Se vistió con cuidado, eligiendo un atuendo que sabía que volvería locos a los hombres: un vestido rojo ajustado, corto pero no vulgar, que se ceñía a sus curvas como una segunda piel. La tela era lo suficientemente gruesa para no ser transparente, pero lo bastante delgada para que cada roce se sintiera como una caricia. Se puso medias negras de red, esas que sabía que resaltaban el tono perlado de su piel, y sus tacones más altos, esos que hacían crujir los pisos cuando caminaba.
Pero lo más importante, lo que la hacía respirar más rápido solo de pensarlo, fue lo que no se puso: ropa interior.
"Es solo un experimento", se mintió, mirándose en el espejo mientras se mordía el labio.

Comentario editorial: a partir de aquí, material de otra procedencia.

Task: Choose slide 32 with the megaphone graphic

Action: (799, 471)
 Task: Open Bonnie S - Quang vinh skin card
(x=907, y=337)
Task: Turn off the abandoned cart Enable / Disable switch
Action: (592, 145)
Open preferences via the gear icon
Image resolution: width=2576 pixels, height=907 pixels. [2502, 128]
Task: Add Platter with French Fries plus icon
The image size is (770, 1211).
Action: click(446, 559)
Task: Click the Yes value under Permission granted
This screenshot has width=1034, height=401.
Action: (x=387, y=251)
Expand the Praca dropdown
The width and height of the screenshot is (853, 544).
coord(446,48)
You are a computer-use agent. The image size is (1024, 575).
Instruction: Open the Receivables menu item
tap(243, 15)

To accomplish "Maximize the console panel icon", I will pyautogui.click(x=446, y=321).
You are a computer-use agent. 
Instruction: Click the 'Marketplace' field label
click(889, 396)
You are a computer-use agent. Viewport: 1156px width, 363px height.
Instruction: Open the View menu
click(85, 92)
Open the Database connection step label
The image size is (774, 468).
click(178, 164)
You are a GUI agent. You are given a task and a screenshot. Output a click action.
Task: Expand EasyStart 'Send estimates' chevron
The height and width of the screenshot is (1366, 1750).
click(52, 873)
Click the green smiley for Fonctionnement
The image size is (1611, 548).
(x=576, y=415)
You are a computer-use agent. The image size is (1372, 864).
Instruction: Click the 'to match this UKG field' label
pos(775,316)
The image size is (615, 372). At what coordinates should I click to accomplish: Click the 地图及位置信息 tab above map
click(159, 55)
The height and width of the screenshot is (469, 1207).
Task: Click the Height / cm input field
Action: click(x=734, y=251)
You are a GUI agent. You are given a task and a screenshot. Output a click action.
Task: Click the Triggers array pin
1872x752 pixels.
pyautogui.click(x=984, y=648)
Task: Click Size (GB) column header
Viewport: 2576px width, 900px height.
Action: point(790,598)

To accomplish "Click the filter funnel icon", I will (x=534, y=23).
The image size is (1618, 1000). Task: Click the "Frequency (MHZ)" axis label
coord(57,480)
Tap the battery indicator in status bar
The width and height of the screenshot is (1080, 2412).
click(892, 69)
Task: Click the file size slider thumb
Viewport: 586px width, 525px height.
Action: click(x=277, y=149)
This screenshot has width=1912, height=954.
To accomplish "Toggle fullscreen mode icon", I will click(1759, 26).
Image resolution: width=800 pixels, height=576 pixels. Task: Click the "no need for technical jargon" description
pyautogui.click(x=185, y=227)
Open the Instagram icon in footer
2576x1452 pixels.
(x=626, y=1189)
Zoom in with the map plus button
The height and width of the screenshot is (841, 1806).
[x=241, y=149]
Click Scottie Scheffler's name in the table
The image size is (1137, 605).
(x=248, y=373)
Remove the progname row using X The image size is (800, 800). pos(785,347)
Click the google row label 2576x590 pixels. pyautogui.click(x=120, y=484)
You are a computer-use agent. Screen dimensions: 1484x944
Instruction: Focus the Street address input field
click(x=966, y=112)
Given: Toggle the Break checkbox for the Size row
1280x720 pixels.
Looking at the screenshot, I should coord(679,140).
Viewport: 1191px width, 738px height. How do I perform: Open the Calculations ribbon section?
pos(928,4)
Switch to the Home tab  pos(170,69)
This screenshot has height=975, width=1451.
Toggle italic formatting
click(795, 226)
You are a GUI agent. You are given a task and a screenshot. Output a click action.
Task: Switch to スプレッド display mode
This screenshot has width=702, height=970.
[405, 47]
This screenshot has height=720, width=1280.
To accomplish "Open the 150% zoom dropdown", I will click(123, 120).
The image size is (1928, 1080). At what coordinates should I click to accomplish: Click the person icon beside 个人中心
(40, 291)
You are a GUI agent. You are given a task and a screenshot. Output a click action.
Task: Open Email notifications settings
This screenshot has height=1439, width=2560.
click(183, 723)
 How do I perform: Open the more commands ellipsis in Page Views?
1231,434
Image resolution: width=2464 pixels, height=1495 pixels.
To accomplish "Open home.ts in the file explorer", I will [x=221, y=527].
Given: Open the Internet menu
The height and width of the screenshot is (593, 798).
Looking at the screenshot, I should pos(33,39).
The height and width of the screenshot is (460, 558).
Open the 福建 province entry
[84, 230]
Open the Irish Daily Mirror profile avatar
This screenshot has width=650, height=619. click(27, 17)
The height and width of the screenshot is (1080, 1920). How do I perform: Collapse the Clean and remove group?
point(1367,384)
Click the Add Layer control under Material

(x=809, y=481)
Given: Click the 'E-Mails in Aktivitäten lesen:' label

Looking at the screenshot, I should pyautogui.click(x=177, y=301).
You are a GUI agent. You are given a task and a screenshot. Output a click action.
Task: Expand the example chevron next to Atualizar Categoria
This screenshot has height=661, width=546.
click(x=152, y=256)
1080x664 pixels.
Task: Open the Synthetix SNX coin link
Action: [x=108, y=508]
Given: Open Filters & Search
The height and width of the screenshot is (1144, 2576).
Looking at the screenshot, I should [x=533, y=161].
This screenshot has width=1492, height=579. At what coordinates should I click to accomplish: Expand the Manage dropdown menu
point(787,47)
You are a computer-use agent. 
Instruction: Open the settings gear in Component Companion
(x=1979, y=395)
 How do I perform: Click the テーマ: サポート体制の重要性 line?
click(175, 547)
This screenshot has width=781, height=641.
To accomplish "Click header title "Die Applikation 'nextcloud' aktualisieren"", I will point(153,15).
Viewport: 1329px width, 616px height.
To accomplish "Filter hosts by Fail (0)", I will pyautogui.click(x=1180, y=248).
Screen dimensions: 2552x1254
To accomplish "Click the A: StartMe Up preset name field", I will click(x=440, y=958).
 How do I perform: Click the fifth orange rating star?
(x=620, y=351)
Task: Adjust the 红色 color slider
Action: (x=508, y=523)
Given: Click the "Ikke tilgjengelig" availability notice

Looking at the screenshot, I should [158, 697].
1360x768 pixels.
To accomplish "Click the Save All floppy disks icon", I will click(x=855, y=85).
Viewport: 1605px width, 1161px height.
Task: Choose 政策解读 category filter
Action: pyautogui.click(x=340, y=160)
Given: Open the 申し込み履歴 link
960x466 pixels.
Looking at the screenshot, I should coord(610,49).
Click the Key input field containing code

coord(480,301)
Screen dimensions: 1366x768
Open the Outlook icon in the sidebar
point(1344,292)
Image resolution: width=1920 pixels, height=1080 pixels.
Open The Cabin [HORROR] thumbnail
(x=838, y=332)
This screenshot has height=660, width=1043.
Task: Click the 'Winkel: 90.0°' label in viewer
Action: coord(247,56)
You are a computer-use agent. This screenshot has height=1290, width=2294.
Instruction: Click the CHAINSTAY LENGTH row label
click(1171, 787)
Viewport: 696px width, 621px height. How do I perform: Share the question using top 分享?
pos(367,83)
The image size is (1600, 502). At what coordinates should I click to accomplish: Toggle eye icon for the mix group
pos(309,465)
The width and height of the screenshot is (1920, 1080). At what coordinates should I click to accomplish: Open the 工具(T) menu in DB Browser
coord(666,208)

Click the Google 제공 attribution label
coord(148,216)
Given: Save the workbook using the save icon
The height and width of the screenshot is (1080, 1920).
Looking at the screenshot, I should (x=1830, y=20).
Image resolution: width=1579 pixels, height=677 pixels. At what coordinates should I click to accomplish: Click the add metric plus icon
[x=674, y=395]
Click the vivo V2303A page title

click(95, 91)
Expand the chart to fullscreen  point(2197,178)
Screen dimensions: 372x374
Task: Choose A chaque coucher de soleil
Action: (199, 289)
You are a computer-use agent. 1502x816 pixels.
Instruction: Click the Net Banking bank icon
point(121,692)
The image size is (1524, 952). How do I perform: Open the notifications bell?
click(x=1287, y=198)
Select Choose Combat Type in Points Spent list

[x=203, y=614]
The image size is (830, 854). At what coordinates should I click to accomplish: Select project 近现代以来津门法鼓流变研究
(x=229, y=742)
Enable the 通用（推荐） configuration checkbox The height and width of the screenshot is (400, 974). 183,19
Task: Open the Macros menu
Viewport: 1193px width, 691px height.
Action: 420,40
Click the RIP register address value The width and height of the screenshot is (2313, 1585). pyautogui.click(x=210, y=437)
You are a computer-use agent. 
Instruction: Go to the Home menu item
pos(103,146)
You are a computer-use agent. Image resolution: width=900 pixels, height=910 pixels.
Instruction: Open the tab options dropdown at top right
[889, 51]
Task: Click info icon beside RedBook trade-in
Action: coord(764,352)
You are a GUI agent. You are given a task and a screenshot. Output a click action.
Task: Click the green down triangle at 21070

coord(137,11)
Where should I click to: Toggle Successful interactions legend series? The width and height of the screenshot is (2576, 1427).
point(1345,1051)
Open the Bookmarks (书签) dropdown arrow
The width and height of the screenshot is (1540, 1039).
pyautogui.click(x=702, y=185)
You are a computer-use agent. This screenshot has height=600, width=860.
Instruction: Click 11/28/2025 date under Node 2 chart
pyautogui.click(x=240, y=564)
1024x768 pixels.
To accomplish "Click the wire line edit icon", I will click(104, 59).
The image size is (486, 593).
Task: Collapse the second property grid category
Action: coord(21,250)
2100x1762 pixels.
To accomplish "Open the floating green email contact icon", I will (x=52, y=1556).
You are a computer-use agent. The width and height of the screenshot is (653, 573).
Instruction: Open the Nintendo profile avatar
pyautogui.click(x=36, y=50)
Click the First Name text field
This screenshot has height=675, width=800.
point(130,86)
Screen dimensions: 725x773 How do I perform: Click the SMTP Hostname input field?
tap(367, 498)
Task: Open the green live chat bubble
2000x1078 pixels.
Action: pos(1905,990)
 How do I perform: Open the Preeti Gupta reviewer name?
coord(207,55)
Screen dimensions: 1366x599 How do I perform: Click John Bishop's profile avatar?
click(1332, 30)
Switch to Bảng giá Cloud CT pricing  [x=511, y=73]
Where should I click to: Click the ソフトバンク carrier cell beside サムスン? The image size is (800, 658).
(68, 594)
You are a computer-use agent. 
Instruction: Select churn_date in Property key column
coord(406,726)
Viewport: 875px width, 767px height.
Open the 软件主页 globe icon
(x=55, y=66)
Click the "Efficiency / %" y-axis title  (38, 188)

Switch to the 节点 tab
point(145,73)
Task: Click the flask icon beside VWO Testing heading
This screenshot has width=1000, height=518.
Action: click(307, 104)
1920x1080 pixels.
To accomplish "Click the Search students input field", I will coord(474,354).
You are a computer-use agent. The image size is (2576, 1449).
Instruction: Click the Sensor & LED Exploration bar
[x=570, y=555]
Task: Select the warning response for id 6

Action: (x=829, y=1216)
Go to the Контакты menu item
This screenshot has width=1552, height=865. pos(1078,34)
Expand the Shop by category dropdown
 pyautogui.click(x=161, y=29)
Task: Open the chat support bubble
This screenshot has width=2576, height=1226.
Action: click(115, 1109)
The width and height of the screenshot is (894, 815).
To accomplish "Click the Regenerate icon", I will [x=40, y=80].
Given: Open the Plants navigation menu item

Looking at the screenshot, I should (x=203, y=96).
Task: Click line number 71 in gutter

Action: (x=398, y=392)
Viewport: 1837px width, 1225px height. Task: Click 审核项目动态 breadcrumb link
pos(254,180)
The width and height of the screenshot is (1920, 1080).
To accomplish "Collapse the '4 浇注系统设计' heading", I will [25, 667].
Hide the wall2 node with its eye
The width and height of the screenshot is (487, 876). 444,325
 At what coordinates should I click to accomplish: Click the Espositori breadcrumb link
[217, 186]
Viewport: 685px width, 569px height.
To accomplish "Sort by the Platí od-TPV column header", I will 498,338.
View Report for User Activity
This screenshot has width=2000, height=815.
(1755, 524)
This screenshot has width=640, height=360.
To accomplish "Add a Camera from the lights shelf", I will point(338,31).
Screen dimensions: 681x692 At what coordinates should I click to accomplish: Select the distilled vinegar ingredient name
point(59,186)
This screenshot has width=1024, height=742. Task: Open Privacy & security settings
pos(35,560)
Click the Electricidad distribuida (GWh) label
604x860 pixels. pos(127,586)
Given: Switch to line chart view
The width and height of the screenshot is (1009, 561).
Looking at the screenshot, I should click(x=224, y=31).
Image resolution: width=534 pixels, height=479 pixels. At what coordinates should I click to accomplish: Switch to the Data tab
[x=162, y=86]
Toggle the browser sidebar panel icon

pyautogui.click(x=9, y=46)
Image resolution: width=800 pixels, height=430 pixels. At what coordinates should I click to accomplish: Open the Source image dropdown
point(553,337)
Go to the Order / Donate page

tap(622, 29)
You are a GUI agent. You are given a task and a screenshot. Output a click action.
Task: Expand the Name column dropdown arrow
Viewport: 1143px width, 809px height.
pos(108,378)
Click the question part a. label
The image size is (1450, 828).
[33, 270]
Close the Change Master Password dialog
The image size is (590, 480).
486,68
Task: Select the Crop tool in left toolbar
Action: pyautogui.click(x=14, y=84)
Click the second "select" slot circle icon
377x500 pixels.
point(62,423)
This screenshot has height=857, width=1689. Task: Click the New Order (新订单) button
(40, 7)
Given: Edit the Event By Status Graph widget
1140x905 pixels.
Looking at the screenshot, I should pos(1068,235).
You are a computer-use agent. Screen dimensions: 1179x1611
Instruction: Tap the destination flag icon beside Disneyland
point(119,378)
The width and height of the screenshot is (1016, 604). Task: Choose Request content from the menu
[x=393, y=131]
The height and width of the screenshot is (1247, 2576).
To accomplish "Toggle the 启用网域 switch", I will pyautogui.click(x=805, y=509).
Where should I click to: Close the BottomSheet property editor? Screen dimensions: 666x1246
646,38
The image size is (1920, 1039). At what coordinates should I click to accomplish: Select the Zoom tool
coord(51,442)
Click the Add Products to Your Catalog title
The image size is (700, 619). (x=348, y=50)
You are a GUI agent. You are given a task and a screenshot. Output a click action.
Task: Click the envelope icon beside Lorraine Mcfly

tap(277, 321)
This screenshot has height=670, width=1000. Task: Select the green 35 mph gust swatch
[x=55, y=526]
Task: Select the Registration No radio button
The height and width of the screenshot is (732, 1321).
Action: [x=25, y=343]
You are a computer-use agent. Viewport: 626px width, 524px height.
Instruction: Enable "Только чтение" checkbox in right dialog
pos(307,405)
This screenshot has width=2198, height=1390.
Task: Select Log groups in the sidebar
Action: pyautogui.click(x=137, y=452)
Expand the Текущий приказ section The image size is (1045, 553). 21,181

Pero el rubor en sus mejillas y el ligero temblor de sus manos delataban la verdad.
El departamento de José Manuel estaba en un edificio antiguo, con paredes descascaradas y un ascensor que crujía como si fuera a desplomarse en cualquier momento. Al abrir la puerta del 3B, el olor a tabaco y whisky la golpeó de lleno. El lugar era un caos: botellas vacías en la mesa, ceniceros rebosantes de colillas, y una ropa sucia amontonada en un rincón como si llevara semanas sin lavarse.
José Manuel estaba sentado en un sillón desgastado, con una copa de bourbon en la mano y esa mirada que hacía que Isabella sintiera que ya estaba desnuda.
—Llegaste dos minutos tarde —dijo, sin saludarla—. Debo castigarte.
Isabella abrió la boca para protestar, pero entonces él se levantó, acercándose con esa calma peligrosa que la hacía contener la respiración.
—Pero primero, debo comprobar si obedeciste.
Sus manos, grandes y callosas, se posaron en su cintura, y Isabella sintió cómo todo su cuerpo se tensaba. José Manuel no tenía prisa. Sus dedos subieron por el vestido, rozando las medias de red, palpando la piel desnuda de sus muslos con una lentitud que la hacía querer gritar.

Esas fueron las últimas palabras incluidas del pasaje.